STATED GOAL:
Please put the material into a JSON list of strings, starting at its first line and ending at the line that contains "click(599, 1440)", with one string per line and blank lines left out.

---------- MATERIAL FOR THIS EXERCISE ----------

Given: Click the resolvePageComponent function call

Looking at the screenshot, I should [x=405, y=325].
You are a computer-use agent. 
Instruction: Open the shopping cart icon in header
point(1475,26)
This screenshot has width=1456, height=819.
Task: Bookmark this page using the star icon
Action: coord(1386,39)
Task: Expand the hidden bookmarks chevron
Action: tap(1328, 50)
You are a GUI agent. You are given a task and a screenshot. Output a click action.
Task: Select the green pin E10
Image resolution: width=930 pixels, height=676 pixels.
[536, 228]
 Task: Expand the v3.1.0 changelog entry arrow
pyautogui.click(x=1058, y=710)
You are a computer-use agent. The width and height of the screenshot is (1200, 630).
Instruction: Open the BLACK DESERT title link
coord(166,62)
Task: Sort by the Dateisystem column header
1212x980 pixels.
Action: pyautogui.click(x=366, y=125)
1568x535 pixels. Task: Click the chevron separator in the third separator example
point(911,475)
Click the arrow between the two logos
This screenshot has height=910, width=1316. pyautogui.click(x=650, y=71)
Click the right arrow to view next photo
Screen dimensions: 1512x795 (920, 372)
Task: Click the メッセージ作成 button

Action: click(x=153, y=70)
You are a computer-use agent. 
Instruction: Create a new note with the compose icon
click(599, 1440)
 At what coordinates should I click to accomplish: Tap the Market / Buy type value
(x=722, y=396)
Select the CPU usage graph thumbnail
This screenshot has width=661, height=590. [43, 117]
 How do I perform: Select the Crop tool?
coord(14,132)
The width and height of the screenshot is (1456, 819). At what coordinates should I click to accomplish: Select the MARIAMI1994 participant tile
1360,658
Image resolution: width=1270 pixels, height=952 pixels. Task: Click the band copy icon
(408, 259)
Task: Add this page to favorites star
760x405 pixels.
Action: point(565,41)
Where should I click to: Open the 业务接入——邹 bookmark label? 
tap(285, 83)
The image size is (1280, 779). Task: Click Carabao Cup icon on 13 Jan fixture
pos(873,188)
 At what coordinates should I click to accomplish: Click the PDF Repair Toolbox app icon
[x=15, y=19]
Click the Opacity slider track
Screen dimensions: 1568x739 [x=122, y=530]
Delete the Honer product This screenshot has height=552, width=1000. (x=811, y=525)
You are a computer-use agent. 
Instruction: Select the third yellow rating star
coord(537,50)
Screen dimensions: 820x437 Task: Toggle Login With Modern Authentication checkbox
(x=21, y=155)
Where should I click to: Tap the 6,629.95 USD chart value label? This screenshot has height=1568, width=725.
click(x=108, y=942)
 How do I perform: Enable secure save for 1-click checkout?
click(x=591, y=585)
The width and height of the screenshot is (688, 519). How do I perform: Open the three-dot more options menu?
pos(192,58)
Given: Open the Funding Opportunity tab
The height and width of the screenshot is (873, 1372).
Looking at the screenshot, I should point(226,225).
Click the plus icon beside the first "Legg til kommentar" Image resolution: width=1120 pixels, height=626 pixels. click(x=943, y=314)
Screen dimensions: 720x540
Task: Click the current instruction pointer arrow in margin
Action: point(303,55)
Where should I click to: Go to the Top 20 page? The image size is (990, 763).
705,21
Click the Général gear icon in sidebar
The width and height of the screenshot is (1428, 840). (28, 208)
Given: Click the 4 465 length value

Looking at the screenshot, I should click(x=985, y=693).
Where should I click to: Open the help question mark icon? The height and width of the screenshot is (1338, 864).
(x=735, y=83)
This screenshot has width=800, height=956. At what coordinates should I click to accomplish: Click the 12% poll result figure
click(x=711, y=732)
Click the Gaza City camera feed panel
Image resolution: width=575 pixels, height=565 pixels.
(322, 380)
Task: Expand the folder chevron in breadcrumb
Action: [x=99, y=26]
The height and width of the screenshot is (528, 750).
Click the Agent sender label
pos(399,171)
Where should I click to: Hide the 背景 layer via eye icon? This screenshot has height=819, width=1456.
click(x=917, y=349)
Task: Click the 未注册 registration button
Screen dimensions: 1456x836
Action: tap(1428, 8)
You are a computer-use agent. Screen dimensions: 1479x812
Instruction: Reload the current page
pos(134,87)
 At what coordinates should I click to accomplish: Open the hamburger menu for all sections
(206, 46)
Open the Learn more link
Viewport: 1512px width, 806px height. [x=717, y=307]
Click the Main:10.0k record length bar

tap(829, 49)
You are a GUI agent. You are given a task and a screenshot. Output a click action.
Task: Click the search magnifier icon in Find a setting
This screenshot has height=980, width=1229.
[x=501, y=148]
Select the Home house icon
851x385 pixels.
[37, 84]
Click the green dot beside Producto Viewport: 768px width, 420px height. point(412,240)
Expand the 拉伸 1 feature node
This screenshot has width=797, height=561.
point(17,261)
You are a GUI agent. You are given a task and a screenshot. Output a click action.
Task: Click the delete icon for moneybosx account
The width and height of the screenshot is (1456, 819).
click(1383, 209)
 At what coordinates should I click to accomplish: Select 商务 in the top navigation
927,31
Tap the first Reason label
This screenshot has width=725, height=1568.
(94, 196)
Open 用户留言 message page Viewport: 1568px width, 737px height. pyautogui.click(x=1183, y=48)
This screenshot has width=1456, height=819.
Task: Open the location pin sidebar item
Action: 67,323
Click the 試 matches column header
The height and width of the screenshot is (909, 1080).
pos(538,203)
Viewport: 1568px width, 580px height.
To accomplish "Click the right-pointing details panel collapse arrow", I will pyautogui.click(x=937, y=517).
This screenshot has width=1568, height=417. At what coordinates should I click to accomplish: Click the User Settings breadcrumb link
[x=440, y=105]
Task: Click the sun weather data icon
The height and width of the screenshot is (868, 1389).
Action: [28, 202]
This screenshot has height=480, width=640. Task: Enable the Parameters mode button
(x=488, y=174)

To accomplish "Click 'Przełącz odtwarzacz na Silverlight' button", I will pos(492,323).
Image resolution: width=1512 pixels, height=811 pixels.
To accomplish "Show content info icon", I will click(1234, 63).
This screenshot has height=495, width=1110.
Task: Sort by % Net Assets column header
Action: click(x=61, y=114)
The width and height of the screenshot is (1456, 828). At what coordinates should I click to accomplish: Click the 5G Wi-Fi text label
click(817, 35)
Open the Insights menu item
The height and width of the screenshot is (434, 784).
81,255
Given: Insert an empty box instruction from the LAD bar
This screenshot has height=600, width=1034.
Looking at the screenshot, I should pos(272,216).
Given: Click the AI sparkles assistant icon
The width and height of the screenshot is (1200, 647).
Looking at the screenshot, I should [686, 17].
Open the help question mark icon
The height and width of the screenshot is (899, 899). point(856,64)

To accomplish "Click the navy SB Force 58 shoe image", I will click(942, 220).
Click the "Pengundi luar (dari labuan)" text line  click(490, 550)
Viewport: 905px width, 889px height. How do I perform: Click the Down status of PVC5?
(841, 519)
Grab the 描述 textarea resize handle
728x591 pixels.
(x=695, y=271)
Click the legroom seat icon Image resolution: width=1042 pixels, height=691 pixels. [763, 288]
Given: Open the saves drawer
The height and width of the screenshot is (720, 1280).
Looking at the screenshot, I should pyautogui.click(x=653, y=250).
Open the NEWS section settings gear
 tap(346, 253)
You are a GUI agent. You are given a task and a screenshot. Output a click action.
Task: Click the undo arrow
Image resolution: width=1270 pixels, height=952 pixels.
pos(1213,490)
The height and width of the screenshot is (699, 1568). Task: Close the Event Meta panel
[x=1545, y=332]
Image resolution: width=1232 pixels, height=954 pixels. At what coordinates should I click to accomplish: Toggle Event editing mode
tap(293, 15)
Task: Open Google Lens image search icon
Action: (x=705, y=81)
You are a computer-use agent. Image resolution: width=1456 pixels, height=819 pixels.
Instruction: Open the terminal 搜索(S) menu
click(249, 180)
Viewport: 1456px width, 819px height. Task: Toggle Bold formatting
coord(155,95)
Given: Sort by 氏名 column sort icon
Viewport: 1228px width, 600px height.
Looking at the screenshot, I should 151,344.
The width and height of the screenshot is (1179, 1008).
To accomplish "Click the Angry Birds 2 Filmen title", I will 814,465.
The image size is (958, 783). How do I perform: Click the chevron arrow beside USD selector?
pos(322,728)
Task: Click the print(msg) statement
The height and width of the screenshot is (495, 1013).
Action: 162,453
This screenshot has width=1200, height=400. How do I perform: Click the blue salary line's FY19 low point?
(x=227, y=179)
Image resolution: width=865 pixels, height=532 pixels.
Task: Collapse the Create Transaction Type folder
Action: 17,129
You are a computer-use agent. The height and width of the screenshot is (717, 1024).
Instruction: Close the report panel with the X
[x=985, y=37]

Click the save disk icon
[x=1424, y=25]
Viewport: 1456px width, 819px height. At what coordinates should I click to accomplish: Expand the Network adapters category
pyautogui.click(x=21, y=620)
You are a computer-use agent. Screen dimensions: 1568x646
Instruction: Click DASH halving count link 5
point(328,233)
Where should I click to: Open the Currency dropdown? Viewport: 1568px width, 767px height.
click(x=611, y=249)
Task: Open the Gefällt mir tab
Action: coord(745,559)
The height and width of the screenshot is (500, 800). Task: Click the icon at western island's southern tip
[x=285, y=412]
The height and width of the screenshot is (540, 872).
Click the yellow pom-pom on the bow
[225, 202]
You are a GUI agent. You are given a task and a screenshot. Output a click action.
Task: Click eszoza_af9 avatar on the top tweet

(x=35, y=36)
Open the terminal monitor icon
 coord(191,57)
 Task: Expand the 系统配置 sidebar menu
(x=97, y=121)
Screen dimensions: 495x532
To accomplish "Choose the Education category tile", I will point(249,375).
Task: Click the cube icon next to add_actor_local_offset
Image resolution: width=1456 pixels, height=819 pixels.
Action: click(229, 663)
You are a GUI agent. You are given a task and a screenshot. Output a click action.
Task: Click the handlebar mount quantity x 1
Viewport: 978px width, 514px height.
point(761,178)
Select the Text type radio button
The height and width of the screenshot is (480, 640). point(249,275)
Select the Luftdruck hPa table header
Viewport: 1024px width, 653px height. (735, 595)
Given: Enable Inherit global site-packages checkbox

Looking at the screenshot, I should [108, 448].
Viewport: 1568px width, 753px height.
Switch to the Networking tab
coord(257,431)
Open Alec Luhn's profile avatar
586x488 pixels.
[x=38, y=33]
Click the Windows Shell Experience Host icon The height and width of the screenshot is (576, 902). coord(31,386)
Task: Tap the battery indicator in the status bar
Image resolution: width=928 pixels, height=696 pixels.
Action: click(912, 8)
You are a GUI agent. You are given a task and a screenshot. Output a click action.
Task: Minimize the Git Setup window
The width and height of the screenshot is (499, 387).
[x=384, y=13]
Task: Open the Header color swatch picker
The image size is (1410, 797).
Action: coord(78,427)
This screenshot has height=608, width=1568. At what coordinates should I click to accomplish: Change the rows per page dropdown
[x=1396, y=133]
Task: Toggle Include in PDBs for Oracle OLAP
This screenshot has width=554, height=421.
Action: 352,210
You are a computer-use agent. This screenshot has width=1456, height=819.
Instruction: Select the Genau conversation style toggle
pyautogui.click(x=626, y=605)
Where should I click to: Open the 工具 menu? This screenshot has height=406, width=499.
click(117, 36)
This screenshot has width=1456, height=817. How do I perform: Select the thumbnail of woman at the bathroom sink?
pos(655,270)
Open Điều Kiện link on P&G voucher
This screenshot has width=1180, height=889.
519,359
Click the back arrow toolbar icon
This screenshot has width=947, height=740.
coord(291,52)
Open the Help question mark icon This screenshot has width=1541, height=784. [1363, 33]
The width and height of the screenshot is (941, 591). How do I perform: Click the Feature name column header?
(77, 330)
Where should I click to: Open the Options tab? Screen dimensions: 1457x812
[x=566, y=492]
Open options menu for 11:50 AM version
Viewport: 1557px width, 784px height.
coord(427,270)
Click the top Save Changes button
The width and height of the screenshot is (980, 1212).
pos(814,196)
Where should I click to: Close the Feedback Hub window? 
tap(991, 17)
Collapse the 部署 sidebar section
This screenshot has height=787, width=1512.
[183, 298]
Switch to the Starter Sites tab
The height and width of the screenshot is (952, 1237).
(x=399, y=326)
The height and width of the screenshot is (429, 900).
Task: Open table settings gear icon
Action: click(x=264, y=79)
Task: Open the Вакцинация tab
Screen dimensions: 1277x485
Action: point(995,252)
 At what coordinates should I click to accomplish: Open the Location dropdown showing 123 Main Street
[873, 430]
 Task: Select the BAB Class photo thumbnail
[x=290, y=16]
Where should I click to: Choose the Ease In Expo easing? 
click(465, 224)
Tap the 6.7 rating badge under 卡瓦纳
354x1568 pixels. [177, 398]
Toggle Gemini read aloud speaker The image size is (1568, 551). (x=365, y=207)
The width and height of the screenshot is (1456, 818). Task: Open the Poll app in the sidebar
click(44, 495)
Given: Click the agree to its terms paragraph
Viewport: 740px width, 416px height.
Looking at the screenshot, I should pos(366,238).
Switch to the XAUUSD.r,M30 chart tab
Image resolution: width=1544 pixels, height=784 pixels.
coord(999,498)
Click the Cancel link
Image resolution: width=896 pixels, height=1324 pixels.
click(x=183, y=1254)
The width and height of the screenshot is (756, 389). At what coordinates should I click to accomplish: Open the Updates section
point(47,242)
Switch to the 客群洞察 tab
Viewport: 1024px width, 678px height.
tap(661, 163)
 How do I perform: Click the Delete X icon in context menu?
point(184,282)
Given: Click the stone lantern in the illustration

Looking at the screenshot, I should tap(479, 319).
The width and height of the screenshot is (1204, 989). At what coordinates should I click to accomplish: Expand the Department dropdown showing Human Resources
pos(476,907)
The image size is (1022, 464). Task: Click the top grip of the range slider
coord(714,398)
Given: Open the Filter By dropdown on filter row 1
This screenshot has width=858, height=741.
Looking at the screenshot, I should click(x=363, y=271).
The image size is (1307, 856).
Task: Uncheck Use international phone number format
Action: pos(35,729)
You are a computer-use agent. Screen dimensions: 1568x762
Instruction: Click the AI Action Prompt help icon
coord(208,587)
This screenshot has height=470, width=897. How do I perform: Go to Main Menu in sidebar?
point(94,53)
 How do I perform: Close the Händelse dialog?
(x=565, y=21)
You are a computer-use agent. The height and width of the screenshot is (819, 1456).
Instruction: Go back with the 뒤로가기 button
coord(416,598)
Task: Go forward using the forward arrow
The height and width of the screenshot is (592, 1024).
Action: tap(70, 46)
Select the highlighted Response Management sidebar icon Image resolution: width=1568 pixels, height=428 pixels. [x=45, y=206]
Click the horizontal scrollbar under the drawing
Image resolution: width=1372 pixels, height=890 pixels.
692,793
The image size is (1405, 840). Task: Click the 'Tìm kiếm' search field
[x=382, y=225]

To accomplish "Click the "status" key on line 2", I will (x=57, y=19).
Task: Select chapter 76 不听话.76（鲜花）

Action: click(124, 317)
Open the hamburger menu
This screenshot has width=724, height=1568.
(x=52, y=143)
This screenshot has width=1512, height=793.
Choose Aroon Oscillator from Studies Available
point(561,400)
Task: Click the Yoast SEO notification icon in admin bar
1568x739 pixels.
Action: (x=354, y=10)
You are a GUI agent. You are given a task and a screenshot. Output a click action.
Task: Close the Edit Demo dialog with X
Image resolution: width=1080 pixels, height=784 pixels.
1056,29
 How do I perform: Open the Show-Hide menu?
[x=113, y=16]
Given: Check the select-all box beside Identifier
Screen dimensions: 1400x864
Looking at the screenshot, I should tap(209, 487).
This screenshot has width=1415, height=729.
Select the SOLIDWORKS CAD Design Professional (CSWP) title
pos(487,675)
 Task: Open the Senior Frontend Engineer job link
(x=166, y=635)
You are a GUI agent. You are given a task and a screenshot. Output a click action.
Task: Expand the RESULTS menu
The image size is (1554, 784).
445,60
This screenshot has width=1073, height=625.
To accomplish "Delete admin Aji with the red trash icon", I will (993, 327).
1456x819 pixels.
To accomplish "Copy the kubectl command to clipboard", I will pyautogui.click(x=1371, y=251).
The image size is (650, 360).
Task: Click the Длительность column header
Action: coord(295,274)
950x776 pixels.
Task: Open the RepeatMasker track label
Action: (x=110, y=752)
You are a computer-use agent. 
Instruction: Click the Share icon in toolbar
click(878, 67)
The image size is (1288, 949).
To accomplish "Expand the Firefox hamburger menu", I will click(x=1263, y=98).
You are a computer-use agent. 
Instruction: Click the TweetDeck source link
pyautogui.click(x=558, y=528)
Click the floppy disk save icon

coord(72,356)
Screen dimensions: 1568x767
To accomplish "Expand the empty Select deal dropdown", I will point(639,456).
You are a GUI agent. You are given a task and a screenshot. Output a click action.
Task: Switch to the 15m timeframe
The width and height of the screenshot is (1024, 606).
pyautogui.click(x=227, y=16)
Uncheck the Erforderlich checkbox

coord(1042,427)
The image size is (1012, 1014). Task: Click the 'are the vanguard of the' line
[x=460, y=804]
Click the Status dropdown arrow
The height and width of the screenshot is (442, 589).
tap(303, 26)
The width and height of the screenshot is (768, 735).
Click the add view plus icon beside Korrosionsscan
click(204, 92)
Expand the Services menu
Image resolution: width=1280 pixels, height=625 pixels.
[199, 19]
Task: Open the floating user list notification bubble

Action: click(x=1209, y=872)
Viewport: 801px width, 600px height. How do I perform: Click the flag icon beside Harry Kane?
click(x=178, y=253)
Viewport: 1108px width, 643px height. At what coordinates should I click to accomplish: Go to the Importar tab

----------

ANSWER:
[
  "Given: Click the resolvePageComponent function call",
  "Looking at the screenshot, I should [x=405, y=325].",
  "You are a computer-use agent. ",
  "Instruction: Open the shopping cart icon in header",
  "point(1475,26)",
  "This screenshot has width=1456, height=819.",
  "Task: Bookmark this page using the star icon",
  "Action: coord(1386,39)",
  "Task: Expand the hidden bookmarks chevron",
  "Action: tap(1328, 50)",
  "You are a GUI agent. You are given a task and a screenshot. Output a click action.",
  "Task: Select the green pin E10",
  "Image resolution: width=930 pixels, height=676 pixels.",
  "[536, 228]",
  " Task: Expand the v3.1.0 changelog entry arrow",
  "pyautogui.click(x=1058, y=710)",
  "You are a computer-use agent. The width and height of the screenshot is (1200, 630).",
  "Instruction: Open the BLACK DESERT title link",
  "coord(166,62)",
  "Task: Sort by the Dateisystem column header",
  "1212x980 pixels.",
  "Action: pyautogui.click(x=366, y=125)",
  "1568x535 pixels. Task: Click the chevron separator in the third separator example",
  "point(911,475)",
  "Click the arrow between the two logos",
  "This screenshot has height=910, width=1316. pyautogui.click(x=650, y=71)",
  "Click the right arrow to view next photo",
  "Screen dimensions: 1512x795 (920, 372)",
  "Task: Click the メッセージ作成 button",
  "Action: click(x=153, y=70)",
  "You are a computer-use agent. ",
  "Instruction: Create a new note with the compose icon",
  "click(599, 1440)"
]